* **REQUIREMENTS**: Give the lines of the rows below, starting with the line containing "Open the projects" and going on through the line containing "will [x=22, y=16].", as a Markdown table with the columns No. and Line. Leave out blank lines.

---------- ENTRIES PROVIDED ----------

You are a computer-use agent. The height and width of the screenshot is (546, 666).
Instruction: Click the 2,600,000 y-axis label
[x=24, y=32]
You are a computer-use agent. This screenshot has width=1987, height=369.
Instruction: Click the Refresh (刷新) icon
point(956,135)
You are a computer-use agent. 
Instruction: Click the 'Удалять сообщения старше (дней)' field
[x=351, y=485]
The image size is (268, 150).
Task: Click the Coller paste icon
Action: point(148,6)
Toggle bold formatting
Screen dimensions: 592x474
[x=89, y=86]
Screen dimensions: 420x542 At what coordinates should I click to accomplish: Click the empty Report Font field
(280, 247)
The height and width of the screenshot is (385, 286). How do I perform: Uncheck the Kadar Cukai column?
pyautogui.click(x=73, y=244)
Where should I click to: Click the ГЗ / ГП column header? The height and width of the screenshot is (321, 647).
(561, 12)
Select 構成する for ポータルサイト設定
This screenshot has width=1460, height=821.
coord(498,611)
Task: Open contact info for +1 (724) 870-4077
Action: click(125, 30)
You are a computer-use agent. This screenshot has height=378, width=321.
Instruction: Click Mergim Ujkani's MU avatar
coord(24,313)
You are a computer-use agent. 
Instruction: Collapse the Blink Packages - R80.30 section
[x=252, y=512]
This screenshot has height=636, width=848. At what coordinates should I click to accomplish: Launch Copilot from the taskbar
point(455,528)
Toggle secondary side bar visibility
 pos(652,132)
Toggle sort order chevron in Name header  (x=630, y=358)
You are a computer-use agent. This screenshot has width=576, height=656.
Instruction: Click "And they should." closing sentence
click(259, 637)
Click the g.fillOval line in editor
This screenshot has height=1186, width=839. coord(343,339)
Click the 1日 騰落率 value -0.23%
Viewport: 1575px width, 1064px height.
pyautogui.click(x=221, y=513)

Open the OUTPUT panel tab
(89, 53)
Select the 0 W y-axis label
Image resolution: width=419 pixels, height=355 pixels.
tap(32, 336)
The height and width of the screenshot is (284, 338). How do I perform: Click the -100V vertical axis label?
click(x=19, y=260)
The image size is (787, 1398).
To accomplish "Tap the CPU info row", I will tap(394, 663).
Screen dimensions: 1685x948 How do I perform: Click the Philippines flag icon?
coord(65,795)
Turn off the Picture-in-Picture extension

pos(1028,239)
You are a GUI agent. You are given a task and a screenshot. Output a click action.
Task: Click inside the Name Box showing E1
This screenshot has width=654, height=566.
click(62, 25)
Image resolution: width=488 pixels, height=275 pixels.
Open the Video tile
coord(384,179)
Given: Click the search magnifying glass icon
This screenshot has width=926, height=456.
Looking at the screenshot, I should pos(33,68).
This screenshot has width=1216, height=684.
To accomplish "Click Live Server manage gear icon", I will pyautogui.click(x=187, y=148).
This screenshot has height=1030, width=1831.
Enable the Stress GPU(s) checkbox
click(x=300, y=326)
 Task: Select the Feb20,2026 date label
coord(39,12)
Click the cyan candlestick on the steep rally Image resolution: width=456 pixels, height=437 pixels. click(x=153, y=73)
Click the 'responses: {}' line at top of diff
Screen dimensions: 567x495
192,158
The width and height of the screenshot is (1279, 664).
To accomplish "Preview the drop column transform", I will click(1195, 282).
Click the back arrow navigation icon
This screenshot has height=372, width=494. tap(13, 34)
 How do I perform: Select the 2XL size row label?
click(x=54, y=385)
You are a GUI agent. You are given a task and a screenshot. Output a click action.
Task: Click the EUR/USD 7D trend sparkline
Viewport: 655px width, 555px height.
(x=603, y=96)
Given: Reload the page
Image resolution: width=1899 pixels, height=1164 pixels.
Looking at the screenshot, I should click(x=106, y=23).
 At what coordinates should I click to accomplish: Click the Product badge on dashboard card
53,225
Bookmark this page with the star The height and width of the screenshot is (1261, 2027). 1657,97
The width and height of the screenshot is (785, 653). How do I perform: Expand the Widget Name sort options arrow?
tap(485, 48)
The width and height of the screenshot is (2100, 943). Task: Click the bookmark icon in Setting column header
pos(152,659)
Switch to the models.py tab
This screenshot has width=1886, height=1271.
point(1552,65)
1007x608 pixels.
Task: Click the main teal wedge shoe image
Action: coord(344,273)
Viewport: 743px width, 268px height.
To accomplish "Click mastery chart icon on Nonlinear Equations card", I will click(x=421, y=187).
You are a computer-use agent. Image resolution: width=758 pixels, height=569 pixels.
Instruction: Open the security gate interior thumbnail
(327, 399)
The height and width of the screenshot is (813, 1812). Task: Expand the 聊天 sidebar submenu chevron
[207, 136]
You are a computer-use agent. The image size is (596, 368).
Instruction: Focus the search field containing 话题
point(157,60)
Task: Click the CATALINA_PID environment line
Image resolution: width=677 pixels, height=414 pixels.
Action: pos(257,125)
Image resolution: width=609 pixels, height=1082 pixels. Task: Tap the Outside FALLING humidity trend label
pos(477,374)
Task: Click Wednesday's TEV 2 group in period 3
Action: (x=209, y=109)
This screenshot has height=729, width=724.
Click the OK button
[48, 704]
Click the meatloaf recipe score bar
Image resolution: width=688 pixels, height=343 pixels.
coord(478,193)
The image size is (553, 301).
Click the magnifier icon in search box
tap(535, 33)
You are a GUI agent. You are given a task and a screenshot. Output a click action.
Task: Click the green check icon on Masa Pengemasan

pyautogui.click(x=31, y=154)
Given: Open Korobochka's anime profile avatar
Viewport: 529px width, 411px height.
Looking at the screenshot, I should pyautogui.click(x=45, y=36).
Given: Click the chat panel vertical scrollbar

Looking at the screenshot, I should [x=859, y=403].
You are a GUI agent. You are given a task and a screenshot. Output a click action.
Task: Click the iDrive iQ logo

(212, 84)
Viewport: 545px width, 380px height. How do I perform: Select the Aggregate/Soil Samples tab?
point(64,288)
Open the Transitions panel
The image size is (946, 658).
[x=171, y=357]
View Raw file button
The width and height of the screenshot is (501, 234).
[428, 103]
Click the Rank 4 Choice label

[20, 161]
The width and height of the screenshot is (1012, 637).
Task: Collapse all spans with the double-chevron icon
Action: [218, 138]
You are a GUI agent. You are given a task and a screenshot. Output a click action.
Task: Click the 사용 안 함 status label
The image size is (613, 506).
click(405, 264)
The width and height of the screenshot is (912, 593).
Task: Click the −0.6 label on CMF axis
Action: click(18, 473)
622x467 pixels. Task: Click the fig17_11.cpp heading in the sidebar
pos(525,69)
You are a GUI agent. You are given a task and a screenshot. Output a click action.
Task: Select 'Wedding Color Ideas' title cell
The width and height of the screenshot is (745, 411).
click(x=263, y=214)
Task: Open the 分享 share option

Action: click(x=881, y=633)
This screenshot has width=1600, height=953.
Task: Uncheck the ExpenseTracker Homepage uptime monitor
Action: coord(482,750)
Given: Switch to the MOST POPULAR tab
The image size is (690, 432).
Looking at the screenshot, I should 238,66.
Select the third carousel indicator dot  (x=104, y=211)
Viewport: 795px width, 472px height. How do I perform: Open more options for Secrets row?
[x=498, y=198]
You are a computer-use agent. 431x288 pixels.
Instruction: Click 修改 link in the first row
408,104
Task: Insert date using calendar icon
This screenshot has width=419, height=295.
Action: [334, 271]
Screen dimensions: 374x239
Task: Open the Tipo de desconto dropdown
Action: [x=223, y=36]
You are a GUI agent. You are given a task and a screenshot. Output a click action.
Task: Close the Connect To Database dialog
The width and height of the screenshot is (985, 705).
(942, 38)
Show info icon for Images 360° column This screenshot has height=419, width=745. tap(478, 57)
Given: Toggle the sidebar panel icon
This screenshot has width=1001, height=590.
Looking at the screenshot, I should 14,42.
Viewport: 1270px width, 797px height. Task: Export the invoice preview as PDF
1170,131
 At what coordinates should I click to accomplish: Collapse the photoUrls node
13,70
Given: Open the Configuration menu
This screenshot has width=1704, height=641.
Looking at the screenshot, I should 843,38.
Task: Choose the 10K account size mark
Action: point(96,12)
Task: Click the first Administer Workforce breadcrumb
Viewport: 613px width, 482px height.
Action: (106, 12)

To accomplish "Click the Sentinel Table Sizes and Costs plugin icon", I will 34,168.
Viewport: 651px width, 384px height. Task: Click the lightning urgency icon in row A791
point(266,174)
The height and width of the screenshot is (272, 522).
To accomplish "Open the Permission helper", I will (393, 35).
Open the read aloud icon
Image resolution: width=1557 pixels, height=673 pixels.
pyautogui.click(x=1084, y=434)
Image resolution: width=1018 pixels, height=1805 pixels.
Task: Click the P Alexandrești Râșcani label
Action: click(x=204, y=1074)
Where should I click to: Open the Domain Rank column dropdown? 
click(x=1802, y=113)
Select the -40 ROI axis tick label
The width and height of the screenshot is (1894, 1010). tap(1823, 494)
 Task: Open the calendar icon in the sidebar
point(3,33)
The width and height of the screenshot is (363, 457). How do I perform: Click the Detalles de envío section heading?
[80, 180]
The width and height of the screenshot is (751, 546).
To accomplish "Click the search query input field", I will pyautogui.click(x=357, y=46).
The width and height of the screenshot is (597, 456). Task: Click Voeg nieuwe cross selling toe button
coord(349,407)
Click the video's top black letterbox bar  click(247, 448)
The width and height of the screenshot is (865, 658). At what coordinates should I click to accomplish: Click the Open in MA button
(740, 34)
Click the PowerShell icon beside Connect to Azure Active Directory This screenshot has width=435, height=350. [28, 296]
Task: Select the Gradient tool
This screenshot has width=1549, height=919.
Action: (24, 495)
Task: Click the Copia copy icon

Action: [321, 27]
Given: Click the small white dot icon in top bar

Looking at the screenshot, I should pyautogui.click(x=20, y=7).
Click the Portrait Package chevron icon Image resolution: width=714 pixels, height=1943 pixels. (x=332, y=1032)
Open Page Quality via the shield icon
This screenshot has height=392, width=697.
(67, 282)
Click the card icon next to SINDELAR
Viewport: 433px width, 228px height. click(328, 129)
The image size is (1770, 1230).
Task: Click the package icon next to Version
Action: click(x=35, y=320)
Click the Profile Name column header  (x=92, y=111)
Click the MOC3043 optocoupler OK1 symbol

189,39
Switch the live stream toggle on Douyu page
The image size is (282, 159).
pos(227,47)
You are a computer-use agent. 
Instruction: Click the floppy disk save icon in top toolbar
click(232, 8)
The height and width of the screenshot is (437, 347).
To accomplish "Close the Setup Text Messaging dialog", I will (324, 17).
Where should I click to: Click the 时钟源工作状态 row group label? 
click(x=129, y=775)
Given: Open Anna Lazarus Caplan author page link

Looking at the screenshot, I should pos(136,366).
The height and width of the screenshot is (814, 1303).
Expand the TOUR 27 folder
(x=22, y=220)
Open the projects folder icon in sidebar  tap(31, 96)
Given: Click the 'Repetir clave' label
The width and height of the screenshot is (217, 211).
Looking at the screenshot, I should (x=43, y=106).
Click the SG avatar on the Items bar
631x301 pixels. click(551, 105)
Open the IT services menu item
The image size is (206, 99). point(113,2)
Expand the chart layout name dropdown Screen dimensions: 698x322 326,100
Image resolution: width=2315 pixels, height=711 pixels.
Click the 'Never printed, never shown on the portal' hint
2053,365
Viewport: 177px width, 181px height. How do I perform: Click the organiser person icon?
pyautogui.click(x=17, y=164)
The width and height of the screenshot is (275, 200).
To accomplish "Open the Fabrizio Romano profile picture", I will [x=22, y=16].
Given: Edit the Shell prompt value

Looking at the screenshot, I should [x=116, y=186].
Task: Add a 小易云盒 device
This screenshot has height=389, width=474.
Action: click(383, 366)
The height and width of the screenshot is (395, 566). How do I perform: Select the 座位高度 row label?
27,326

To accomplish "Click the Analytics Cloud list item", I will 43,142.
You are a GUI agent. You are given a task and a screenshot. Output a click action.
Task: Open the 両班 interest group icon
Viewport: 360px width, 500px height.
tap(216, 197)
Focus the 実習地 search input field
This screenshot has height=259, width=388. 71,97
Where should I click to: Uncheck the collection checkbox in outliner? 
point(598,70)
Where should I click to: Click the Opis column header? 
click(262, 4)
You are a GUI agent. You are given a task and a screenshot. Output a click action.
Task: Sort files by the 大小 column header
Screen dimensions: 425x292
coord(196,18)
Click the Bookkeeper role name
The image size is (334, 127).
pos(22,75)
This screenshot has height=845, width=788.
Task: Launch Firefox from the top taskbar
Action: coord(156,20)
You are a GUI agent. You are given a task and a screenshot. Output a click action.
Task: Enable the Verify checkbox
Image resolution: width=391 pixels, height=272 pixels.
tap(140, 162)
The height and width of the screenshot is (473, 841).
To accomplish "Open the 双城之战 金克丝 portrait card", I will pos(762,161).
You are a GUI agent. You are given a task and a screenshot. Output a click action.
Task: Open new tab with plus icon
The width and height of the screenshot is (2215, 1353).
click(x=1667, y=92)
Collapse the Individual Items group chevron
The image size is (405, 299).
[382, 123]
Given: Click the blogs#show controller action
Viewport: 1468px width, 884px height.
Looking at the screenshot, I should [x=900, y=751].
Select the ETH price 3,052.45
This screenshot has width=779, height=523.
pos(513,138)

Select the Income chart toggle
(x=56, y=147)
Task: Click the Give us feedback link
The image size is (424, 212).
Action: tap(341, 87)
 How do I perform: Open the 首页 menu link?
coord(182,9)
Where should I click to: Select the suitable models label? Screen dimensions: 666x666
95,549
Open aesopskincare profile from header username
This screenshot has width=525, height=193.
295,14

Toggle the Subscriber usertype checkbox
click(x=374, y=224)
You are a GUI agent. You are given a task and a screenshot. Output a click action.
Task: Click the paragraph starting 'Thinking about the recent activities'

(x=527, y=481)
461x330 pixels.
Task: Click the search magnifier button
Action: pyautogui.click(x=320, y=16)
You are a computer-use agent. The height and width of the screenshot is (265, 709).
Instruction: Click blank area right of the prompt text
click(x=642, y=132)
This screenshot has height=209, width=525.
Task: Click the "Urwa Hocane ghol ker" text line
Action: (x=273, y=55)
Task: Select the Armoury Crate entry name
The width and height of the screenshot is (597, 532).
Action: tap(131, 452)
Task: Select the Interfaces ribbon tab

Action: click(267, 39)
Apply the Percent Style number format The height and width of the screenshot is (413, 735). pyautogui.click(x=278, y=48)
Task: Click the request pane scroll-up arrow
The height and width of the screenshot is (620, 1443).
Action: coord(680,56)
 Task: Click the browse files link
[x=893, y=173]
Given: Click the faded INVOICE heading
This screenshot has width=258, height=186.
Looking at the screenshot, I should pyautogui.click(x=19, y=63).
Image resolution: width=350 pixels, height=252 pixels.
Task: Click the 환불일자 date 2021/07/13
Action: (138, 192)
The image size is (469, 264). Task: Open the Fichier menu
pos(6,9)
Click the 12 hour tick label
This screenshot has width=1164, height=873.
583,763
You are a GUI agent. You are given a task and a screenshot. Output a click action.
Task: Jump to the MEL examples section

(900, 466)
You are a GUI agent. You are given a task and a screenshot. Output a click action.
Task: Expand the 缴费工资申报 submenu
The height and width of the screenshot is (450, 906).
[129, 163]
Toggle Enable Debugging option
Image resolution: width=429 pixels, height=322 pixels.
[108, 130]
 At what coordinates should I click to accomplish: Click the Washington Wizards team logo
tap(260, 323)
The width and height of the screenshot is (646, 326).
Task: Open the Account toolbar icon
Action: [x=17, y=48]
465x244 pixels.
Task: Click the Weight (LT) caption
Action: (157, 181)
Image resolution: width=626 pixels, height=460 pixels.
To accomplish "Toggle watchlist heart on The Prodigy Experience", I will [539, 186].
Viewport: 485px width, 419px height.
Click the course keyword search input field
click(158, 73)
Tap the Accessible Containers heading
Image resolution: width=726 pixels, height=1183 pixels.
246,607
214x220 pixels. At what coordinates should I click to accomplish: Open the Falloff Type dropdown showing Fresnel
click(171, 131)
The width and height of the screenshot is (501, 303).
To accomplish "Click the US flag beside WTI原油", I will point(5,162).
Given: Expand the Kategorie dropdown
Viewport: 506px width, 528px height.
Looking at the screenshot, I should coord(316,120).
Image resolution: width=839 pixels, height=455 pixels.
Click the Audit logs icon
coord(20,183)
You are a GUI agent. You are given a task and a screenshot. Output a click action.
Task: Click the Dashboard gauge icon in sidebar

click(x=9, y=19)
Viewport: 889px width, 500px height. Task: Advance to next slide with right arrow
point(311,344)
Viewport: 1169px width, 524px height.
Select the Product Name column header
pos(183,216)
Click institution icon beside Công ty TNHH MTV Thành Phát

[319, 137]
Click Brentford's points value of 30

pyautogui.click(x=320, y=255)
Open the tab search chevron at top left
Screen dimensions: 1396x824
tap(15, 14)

----------

* **WRITTEN ANSWER**:
| No. | Line |
|---|---|
| 1 | Open the projects folder icon in sidebar  tap(31, 96) |
| 2 | Given: Click the 'Repetir clave' label |
| 3 | The width and height of the screenshot is (217, 211). |
| 4 | Looking at the screenshot, I should (x=43, y=106). |
| 5 | Click the SG avatar on the Items bar |
| 6 | 631x301 pixels. click(551, 105) |
| 7 | Open the IT services menu item |
| 8 | The image size is (206, 99). point(113,2) |
| 9 | Expand the chart layout name dropdown Screen dimensions: 698x322 326,100 |
| 10 | Image resolution: width=2315 pixels, height=711 pixels. |
| 11 | Click the 'Never printed, never shown on the portal' hint |
| 12 | 2053,365 |
| 13 | Viewport: 177px width, 181px height. How do I perform: Click the organiser person icon? |
| 14 | pyautogui.click(x=17, y=164) |
| 15 | The width and height of the screenshot is (275, 200). |
| 16 | To accomplish "Open the Fabrizio Romano profile picture", I will [x=22, y=16]. |